Neither China’s central bank or the Agricultural Bank of China have released information about the mobile app.
China is the first major economy to explore launching its own digital currency, which will be tightly controlled by the PBOC rather than operating on a decentralized system that underlies cryptocurrencies like bitcoin and does not require administration from a central authority.
Testing of the sovereign digital currency has been going on for several months at China’s state-owned banks, a source told the South China Morning Post.
“It’s supposed to be confidential at this stage,” said the source, who spoke on condition of anonymity. “This leak offers the first look into what China’s digital currency may look like for the general public.”
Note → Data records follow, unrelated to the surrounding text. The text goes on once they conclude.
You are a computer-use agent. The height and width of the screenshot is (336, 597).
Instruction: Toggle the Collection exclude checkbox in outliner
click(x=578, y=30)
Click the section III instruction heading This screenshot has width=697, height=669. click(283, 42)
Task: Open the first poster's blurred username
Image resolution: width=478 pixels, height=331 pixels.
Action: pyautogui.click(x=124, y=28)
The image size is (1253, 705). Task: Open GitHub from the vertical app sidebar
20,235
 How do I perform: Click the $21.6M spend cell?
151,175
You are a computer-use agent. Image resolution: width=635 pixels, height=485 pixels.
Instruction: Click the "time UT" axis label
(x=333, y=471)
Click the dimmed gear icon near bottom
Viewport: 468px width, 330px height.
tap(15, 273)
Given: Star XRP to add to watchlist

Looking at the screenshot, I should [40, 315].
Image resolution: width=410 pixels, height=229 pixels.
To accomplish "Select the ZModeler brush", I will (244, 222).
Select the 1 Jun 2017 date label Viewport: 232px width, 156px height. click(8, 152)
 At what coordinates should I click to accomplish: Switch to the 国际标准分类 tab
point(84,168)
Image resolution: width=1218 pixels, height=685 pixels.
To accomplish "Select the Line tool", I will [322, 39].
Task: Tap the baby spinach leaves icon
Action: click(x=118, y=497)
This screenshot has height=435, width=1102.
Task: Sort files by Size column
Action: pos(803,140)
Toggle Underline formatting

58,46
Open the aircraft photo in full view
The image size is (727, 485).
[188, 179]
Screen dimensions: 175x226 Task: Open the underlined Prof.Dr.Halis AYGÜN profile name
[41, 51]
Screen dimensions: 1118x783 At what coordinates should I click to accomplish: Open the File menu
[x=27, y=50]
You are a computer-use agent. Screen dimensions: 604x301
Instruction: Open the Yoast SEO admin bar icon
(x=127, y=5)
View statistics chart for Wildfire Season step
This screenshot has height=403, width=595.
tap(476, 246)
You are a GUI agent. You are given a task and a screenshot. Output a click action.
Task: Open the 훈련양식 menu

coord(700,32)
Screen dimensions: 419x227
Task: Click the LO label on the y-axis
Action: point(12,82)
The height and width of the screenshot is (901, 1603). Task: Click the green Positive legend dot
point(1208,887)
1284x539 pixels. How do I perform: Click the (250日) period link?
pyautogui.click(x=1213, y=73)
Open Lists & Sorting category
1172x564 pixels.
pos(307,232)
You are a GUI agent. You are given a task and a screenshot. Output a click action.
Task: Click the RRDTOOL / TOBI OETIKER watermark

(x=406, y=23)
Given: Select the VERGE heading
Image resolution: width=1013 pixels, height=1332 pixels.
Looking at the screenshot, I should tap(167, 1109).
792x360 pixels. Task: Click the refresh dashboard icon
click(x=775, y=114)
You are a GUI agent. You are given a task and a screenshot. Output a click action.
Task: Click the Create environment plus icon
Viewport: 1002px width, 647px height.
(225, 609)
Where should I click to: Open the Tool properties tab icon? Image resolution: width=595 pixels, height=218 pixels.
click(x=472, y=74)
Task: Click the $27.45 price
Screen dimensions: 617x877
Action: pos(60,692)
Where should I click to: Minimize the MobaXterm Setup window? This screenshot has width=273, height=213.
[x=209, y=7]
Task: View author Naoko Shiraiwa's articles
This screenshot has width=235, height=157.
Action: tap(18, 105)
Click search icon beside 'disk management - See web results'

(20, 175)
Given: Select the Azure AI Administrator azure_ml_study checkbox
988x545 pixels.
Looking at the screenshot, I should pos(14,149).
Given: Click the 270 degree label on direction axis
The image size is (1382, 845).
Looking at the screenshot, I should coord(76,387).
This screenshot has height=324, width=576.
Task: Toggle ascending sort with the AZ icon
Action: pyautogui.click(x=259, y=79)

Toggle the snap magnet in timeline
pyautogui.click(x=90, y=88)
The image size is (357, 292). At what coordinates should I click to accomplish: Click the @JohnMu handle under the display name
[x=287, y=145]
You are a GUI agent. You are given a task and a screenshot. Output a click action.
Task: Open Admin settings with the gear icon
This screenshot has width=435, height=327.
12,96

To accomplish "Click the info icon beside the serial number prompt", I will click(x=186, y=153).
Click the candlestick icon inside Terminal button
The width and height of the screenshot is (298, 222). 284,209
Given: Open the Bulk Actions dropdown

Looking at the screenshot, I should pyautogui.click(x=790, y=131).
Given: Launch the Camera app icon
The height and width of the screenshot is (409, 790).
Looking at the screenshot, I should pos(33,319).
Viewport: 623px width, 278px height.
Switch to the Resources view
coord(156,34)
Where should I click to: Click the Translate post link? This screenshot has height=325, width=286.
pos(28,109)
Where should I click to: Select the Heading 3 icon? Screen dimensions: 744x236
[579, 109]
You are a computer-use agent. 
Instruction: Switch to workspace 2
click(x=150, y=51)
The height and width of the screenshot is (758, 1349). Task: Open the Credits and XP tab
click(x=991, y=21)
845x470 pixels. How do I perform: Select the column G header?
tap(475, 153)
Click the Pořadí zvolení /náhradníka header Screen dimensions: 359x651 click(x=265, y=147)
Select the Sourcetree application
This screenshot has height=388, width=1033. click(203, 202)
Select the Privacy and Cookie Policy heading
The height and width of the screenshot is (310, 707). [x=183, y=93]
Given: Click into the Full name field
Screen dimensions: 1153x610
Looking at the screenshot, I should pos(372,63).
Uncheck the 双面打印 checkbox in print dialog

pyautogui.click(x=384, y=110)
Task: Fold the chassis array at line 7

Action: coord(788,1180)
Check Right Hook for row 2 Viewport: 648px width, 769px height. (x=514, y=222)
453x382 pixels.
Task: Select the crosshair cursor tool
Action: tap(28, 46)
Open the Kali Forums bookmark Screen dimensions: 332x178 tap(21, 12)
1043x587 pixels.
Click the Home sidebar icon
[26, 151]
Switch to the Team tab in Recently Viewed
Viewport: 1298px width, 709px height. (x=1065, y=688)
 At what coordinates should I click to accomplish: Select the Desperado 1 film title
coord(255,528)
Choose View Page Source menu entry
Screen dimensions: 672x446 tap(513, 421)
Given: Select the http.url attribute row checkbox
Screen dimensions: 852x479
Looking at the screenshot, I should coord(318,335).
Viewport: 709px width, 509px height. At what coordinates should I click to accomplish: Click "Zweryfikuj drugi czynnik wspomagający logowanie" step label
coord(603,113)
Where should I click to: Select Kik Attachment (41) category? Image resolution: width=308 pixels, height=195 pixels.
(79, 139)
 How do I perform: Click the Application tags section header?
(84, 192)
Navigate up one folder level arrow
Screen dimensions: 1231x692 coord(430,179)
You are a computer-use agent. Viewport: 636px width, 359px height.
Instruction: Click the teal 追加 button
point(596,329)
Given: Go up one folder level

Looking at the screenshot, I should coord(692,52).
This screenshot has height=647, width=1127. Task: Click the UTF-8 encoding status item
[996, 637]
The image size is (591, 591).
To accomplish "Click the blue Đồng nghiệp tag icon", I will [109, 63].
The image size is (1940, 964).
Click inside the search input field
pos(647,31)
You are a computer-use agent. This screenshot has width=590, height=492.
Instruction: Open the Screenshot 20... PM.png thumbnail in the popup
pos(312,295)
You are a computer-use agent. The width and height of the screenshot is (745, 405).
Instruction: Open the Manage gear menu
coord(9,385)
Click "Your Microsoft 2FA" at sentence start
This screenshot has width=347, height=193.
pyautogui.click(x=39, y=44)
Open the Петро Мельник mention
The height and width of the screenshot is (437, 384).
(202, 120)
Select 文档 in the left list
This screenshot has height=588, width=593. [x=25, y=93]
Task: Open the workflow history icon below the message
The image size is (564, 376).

A second source, who is familiar with the testing programs at state banks, said the screenshot was authentic.
The picture shows the digital currency app has several basic functions similar to other online payment platforms such as Alibaba’s Alipay and Tencent’s WeChat Pay, allowing users to make and receive payments, as well as transfer money.
One function called “touch and touch” allows two people to simply touch their mobile phones together to make a transfer.
However, the app is only a skeleton without the add-on functions of Alipay or WeChat Pay, which allow users to buy travel and entertainment tickets, pay utility bills and borrow small amounts of money. Alibaba owns the South China Morning Post.
While China is steaming ahead with its own digital currency, the PBOC has cracked down on trading of other digital currencies and banned banks from accepting cryptocurrencies, which are viewed as a risk to financial stability.
Facebook’s announcement in the middle of last year that it would launch its Libra digital coin, whose value is tied to a basket of currencies excluding the yuan, prompted China to speed up development of its digital currency, although there is no timetable for its launch.
The coronavirus outbreak may have added fresh urgency to China’s quest to digitize its currency, as fears that the Covid-19 disease can be transmitted by banknotes and coins have emerged in recent weeks.
At a conference about banknote circulation earlier this month, PBOC deputy governor Fan Yifei said China would “unswervingly push ahead sovereign digital currency research and development.”